Text to read →
## Begin

If everytime I had a burst of motivation for learning Korean followed by days where I don’t want to do anything at all, I got one cent, I’d have around $50.
That being said, after a week of stress, sickness and school related activities, I’ve finally decided
again, to buckle down and pull up my socks. Luckily, I found Rype, A Spanish language program that advertises fluency to busy people. They had a webinar on language learning which I attended, and 1 1/2 hours later, if nothing else I feel motivated to quit my cruising and reign in my learning.

## End

Exercise 1 → Render the rows as a JSON list of strings, one string per line with blank lines omitted, covering everything from the line containing "The width and" down to the line containing "click(239, 401)", both included.

Extracted data entries →

## Begin

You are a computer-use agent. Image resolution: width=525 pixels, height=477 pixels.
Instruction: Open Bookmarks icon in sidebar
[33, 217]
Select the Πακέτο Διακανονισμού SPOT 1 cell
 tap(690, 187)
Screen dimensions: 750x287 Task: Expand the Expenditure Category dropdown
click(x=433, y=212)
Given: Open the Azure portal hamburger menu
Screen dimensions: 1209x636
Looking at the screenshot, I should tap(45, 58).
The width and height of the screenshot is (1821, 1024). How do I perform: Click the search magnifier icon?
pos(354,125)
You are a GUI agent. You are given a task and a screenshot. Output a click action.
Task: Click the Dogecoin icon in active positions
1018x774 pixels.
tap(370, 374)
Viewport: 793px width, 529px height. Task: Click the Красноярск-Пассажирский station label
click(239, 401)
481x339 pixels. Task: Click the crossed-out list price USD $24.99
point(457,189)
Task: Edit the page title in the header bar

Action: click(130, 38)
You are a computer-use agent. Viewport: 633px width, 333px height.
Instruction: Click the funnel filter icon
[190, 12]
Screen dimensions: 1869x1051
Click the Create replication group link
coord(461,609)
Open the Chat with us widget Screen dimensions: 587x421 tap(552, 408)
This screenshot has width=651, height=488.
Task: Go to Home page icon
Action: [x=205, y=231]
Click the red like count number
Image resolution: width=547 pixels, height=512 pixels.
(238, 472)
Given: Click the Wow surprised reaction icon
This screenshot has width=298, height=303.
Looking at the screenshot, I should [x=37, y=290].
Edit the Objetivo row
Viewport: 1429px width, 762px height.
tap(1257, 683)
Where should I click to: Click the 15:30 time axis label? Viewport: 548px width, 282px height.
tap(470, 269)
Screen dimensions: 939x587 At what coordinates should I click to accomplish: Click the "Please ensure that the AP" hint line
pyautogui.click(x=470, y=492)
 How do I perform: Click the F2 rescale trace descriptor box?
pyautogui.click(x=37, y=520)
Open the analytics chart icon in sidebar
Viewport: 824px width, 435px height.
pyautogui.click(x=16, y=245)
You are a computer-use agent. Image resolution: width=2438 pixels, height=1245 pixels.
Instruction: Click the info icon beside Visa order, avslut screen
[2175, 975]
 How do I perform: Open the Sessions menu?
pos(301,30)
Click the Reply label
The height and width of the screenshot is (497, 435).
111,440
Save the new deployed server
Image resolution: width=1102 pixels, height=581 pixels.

## End

Exercise 2 → Reproduce the entire text about staying motivated to learn Korean, word for word.

Answer 1 →
[
  "The width and height of the screenshot is (1821, 1024). How do I perform: Click the search magnifier icon?",
  "pos(354,125)",
  "You are a GUI agent. You are given a task and a screenshot. Output a click action.",
  "Task: Click the Dogecoin icon in active positions",
  "1018x774 pixels.",
  "tap(370, 374)",
  "Viewport: 793px width, 529px height. Task: Click the Красноярск-Пассажирский station label",
  "click(239, 401)"
]

Answer 2 →
If everytime I had a burst of motivation for learning Korean followed by days where I don’t want to do anything at all, I got one cent, I’d have around $50.
That being said, after a week of stress, sickness and school related activities, I’ve finally decided
again, to buckle down and pull up my socks. Luckily, I found Rype, A Spanish language program that advertises fluency to busy people. They had a webinar on language learning which I attended, and 1 1/2 hours later, if nothing else I feel motivated to quit my cruising and reign in my learning.